Segundo, ter a compreensão de que o mundo sofre influência das sociedades que o compõem e, sendo assim, as coisas ruins que nos fazem sofrer, não são naturais, são provocadas, produto de relações perversas com a natureza, inclusive com a natureza humana.

Um terceiro aspecto seria a superação de uma visão de realidade e tentar entendê-la como algo diferente e múltiplo, com sua própria dinâmica.

Só uma visão apoiada nos valores éticos pode abrir caminhos para a melhora da qualidade de vida em todas as suas dimensões; na promoção de estudos sobre as questões ambientais com a participação dos grupos sociais envolvidos; inclusive na criação de mecanismos de participação popular na gestão da educação, garantindo assim uma educação mais eqüitativa. Além disto, os setores organizados da sociedade civil devem procurar influir nos meios de comunicação para assegurar uma nova visão de desenvolvimento, conferindo assim, a possibilidade de repensarmos e modificarmos nossa relação com o ambiente e a nossa identidade. Tal discussão reforça a idéia de que a sustentabilidade requer o exercício da responsabilidade que, para Morin (Ibid, p. 117) “é noção humanística ética que só tem sentido para o sujeito consciente” de que devem zelar pelas condições de vida das gerações futuras. Além disto, nos remete a uma nova ciência, a ciência transdisciplinar. Estas dimensões podem contribuir para que a humanidade perceba a vida como o verdadeiro patrimônio universal. Afinal, pensar em boas condições de vida para as próximas gerações pressupõe o princípio da precaução ou da prudência.

 

 

 

REFERÊNCIAS BIBLIOGRÀFICAS

 

 

BARTHOLO, R. S. JR. “A mais moderna das esfinges – notas sobre ética e desenvolvimento”. Anais do Seminário Desenvolvimento Sustentável e Poder Local. Fasa Editora/UNICAP/AUSJAL. Recife. 1999.
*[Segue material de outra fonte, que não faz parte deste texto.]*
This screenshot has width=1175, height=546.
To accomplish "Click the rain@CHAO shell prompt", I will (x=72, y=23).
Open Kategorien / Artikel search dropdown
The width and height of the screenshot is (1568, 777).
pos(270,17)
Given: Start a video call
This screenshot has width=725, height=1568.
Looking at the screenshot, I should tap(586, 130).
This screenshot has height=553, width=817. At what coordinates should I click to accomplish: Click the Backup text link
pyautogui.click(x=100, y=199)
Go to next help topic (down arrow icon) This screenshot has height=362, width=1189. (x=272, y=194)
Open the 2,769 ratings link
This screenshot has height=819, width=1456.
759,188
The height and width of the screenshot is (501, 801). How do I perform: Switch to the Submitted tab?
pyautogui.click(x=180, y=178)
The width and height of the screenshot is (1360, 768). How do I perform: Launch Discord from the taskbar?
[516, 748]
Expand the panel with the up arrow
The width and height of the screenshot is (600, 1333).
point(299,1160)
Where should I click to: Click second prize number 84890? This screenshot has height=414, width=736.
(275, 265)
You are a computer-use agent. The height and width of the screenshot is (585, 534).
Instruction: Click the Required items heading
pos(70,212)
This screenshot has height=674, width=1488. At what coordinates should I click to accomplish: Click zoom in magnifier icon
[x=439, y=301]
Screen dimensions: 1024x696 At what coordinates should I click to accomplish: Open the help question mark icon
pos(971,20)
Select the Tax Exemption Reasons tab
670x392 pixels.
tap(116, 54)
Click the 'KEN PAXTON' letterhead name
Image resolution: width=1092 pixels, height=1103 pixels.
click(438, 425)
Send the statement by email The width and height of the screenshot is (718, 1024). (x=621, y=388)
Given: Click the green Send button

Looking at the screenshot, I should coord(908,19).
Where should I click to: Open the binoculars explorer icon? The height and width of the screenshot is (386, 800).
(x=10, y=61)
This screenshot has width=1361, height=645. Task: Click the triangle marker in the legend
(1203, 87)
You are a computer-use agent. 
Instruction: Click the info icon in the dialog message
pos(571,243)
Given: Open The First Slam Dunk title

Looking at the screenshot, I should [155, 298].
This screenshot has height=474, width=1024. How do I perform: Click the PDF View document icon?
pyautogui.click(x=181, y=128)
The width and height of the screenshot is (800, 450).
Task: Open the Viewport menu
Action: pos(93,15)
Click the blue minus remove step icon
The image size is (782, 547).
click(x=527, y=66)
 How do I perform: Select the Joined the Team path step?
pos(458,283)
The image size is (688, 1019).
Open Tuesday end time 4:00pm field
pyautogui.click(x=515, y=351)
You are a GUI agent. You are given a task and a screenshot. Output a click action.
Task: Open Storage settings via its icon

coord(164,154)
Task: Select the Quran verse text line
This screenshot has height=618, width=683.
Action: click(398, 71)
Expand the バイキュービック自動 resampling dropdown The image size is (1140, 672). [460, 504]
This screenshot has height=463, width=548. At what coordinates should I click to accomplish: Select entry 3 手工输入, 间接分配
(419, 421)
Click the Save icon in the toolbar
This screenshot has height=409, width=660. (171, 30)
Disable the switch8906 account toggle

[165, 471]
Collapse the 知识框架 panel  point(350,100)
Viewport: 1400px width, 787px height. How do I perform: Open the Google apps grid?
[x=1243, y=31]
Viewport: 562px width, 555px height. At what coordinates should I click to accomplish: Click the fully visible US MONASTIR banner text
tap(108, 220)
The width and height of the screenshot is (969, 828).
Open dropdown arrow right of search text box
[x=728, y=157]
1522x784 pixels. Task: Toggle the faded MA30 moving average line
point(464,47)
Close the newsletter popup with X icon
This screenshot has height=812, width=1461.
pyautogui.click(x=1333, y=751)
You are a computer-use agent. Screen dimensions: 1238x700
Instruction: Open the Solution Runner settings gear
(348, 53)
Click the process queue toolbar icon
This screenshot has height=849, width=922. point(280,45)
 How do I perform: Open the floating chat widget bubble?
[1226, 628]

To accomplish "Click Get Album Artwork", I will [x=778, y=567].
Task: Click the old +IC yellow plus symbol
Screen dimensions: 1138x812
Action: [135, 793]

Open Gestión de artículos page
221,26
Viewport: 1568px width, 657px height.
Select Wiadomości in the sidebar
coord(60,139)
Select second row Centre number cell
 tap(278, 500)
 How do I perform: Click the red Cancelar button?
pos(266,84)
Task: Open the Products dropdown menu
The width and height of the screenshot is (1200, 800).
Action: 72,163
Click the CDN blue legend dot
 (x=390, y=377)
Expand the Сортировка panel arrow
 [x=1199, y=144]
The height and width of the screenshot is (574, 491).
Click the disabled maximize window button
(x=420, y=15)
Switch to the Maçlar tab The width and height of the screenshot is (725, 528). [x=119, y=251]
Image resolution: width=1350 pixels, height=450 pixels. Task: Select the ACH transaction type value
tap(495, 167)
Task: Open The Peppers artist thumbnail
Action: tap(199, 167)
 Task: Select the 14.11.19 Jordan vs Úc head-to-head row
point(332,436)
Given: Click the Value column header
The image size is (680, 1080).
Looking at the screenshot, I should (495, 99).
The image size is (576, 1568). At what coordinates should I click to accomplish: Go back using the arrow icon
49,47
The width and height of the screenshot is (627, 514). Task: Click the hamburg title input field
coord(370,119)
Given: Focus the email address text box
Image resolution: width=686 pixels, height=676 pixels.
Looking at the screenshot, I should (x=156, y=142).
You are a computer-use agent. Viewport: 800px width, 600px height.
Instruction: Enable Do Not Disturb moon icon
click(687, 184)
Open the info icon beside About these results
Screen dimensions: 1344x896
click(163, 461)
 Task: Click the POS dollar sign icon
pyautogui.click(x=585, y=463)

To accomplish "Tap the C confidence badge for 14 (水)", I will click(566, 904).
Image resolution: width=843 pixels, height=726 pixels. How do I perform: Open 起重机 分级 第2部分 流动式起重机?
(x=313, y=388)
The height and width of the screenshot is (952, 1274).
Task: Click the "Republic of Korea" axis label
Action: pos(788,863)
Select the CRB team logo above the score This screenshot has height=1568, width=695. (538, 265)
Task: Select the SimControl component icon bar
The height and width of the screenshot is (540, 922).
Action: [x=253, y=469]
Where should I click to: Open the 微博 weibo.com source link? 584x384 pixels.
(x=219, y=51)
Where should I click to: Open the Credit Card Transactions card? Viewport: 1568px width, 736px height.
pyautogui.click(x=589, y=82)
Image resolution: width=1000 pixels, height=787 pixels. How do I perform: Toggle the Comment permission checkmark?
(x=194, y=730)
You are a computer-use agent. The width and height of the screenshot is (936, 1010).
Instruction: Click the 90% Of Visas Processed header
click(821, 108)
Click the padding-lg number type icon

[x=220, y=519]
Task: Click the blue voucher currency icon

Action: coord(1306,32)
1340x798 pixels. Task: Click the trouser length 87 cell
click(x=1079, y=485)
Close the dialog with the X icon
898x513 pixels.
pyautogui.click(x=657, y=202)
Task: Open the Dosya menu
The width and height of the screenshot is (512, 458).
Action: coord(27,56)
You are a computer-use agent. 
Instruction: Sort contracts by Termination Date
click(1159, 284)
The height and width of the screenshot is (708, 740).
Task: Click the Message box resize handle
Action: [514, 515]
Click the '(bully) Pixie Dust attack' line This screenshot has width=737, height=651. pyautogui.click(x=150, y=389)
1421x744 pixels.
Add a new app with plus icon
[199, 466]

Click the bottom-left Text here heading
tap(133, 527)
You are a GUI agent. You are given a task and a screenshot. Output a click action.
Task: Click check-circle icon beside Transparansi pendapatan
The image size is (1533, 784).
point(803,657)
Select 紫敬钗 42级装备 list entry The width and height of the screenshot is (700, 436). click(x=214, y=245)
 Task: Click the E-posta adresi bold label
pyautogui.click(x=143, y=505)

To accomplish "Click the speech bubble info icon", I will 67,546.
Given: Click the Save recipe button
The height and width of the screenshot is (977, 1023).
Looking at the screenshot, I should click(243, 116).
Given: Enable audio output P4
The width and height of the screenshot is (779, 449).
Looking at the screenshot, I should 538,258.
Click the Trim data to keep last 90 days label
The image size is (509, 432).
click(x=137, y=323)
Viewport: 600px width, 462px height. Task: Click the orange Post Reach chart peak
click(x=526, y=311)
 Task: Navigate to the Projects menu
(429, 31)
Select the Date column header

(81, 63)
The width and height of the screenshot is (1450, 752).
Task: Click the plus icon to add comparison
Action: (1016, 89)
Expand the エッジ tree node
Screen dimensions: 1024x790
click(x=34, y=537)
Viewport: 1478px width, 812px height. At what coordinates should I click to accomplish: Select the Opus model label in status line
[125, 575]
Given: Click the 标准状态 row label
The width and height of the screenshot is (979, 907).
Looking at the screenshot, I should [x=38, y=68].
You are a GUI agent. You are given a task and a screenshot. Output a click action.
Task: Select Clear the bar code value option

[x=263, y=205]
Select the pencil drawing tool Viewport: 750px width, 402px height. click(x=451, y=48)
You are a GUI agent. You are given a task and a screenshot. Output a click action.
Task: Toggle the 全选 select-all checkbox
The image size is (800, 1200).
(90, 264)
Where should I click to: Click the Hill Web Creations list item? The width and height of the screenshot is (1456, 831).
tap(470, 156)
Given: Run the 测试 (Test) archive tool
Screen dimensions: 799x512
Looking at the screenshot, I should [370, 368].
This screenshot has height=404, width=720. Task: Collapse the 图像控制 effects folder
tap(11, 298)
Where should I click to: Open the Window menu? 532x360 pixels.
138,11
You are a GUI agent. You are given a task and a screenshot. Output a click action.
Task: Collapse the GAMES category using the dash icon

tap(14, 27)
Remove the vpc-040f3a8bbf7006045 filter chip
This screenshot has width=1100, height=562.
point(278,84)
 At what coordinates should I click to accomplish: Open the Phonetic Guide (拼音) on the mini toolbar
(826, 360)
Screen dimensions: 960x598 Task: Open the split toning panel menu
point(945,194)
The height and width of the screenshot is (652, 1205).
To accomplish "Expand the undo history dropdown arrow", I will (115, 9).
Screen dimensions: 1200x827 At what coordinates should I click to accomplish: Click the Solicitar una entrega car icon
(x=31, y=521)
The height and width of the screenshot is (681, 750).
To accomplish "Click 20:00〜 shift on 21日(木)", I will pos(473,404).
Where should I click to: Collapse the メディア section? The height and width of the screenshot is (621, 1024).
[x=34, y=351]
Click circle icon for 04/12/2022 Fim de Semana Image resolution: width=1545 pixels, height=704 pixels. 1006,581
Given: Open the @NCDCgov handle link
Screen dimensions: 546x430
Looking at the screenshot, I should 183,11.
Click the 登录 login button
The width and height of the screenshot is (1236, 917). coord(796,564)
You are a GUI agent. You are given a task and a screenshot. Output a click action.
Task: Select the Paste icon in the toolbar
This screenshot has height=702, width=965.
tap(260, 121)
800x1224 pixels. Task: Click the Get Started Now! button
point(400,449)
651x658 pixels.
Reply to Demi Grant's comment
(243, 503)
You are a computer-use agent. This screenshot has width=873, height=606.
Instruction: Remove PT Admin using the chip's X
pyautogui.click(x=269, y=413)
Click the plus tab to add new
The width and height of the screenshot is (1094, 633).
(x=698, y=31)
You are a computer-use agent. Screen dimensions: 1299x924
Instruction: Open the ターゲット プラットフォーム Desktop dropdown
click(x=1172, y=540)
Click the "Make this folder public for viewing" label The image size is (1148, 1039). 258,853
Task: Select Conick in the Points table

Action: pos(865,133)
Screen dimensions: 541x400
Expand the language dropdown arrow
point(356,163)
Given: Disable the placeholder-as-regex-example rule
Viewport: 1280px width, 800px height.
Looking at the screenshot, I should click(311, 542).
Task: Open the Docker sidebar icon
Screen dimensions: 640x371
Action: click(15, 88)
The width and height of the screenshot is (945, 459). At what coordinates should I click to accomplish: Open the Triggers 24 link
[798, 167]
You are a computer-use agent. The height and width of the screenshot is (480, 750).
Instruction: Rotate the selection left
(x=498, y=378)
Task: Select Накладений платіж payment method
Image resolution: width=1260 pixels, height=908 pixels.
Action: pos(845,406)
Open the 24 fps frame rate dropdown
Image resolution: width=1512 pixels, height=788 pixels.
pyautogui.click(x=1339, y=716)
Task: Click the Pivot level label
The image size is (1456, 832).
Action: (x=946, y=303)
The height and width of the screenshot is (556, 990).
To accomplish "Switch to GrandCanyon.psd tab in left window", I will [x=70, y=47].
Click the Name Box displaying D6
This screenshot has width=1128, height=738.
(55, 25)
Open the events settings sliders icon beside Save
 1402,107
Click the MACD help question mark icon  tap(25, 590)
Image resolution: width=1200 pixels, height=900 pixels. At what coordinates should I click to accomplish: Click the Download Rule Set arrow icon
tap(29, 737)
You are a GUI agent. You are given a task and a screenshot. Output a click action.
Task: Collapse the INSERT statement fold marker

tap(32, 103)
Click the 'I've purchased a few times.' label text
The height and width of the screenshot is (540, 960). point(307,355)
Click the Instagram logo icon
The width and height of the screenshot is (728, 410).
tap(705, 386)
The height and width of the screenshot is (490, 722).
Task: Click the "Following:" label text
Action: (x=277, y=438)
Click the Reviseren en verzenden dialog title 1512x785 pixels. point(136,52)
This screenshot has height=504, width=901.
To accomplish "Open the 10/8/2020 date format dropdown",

CMMAD (Comissão Mundial sobre o Meio Ambiente e Desenvolvimento). Nosso Futuro Comum. Editora Fundação Getúlio Vargas. 1988.

FRANCO, M. C. “Educação ambiental: uma questão ética”. Cadernos do Centro de Estudos Educação e Sociedade, nº 29. Campinas, São Paulo. Papirus, 1993.

MORAES, A. O. “Filosofia do desenvolvimento sustentável segundo Stephan Schmidheiny”. Anais do Seminário Desenvolvimento Sustentável e Poder Local. Recife. Fasa Editora/UNICAP/AUSJAL. 1999.

MORIN, E. Ciência com consciênciaRio de Janeiro. Bertrand Brasil. 1999.

MORIN, E. Saberes globais e saberes locais: o olhar transdisciplinar. Rio de Janeiro. Editora Garamond. 2000.